(Items listed in a dataset)

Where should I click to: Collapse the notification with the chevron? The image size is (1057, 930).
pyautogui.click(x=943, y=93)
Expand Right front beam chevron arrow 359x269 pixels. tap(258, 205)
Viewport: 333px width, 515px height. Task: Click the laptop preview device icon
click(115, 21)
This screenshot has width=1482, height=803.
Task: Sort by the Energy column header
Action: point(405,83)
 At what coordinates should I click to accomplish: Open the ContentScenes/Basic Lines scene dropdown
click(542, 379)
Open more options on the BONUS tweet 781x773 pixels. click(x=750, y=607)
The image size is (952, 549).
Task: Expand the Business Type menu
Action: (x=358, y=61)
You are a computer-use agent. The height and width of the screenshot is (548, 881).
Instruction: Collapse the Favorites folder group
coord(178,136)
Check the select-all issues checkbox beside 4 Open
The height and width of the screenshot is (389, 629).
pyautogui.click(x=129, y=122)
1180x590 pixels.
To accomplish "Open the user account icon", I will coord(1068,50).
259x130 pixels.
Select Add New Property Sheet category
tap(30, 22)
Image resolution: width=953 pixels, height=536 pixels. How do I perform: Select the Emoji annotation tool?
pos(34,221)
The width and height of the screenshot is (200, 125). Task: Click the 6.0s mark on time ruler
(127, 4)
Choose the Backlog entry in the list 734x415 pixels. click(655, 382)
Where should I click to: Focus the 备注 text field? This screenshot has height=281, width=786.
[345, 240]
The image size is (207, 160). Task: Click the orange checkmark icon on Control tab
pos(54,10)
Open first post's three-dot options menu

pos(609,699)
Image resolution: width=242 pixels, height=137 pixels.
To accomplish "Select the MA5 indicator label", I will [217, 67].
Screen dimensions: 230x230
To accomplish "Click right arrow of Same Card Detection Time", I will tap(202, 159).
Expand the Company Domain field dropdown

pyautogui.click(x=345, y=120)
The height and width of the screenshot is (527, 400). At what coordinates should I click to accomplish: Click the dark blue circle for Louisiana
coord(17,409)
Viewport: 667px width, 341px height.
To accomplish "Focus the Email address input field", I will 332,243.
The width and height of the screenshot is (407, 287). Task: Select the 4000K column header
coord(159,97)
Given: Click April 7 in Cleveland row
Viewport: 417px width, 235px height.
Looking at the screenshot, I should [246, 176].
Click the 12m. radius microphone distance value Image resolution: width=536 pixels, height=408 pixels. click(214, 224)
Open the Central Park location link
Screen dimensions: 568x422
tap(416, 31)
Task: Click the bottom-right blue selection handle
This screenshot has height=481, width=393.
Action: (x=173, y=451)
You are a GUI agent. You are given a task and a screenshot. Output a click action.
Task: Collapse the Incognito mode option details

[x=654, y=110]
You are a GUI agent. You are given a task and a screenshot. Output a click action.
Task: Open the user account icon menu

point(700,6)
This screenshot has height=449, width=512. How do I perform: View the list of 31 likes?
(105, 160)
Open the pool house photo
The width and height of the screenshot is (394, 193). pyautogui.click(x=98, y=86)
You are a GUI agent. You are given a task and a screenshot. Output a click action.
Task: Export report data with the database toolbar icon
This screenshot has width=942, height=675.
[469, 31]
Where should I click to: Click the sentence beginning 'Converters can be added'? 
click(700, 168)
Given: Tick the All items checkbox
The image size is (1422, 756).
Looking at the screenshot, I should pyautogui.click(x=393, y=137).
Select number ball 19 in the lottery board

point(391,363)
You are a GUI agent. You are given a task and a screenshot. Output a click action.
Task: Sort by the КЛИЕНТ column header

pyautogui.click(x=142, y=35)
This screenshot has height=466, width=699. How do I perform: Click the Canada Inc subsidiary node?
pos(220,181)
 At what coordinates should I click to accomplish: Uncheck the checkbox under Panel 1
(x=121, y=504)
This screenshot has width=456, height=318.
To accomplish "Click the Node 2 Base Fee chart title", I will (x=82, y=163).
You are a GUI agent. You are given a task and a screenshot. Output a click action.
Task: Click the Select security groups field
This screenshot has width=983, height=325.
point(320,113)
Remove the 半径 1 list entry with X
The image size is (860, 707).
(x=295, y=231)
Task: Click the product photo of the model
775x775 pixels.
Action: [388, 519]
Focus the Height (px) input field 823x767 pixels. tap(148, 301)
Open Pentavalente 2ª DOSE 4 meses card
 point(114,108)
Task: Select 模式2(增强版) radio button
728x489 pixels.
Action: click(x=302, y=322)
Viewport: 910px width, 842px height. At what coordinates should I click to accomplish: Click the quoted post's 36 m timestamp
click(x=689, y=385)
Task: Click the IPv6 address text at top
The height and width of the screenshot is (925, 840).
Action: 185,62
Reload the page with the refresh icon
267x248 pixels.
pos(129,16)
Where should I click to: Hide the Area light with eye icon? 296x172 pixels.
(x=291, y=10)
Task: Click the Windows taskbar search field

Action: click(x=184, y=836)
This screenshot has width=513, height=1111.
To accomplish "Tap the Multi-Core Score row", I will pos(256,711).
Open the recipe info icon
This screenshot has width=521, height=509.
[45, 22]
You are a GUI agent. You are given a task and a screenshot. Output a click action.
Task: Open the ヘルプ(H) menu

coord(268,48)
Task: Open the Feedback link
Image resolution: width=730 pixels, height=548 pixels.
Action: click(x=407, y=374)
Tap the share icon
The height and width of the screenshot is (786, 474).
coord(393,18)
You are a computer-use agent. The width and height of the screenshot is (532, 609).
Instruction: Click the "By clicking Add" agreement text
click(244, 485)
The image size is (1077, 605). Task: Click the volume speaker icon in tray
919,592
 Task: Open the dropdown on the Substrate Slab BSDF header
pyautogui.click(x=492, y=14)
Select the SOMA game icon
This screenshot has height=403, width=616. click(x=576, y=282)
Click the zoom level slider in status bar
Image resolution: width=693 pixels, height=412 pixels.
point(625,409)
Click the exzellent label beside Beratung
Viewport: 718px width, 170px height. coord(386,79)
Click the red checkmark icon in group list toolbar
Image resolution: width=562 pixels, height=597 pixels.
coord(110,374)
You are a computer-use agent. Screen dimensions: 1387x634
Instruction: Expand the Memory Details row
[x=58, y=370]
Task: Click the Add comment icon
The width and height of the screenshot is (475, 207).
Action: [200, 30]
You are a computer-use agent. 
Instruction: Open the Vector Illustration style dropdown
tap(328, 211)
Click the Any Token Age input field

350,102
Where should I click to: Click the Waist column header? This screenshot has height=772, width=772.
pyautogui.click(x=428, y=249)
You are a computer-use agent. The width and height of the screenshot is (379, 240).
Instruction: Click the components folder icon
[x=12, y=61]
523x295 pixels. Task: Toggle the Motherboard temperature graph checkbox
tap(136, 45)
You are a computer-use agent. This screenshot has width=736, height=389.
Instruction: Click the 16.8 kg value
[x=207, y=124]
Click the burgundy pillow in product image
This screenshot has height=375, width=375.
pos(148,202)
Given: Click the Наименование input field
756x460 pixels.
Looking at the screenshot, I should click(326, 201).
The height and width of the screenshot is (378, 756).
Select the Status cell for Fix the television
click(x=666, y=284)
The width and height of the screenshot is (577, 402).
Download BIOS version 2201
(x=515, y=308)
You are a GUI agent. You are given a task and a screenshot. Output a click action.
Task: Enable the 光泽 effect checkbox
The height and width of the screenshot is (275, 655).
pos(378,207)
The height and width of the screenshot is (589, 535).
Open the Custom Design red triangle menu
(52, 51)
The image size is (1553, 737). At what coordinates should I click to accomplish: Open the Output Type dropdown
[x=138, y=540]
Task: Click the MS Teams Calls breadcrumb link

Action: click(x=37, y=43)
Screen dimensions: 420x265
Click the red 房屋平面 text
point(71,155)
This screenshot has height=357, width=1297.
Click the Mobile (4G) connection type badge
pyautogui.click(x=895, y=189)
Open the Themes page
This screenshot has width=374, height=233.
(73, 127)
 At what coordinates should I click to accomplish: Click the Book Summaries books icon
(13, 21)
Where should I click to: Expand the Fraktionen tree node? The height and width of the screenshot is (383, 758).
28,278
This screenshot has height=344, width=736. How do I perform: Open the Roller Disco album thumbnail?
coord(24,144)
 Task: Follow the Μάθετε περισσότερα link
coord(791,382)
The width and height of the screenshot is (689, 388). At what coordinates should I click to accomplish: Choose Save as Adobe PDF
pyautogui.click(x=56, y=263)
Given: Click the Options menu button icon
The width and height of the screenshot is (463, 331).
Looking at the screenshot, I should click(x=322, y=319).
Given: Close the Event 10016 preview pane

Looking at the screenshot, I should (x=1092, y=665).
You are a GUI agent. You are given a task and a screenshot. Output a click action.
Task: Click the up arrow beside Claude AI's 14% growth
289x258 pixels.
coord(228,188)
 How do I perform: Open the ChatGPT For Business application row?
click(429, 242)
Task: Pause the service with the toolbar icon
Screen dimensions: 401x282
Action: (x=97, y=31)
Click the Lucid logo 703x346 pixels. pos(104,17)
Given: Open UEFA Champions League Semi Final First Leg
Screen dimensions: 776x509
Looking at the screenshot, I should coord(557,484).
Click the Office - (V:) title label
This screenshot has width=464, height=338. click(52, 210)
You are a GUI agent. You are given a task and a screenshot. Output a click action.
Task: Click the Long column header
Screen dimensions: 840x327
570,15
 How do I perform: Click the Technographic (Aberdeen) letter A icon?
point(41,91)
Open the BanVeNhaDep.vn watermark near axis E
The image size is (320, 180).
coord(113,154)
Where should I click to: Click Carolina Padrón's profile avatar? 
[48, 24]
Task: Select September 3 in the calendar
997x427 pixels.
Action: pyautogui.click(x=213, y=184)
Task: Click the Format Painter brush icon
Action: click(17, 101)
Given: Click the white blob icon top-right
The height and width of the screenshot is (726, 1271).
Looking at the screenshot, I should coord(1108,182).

WHAT YOU HAVE TO DO
Would you please reproduce the records above exactly, only from their first line through the line holding "Expand Right front", with both ends included?

WRITTEN REPLY
Where should I click to: Collapse the notification with the chevron? The image size is (1057, 930).
pyautogui.click(x=943, y=93)
Expand Right front beam chevron arrow 359x269 pixels. tap(258, 205)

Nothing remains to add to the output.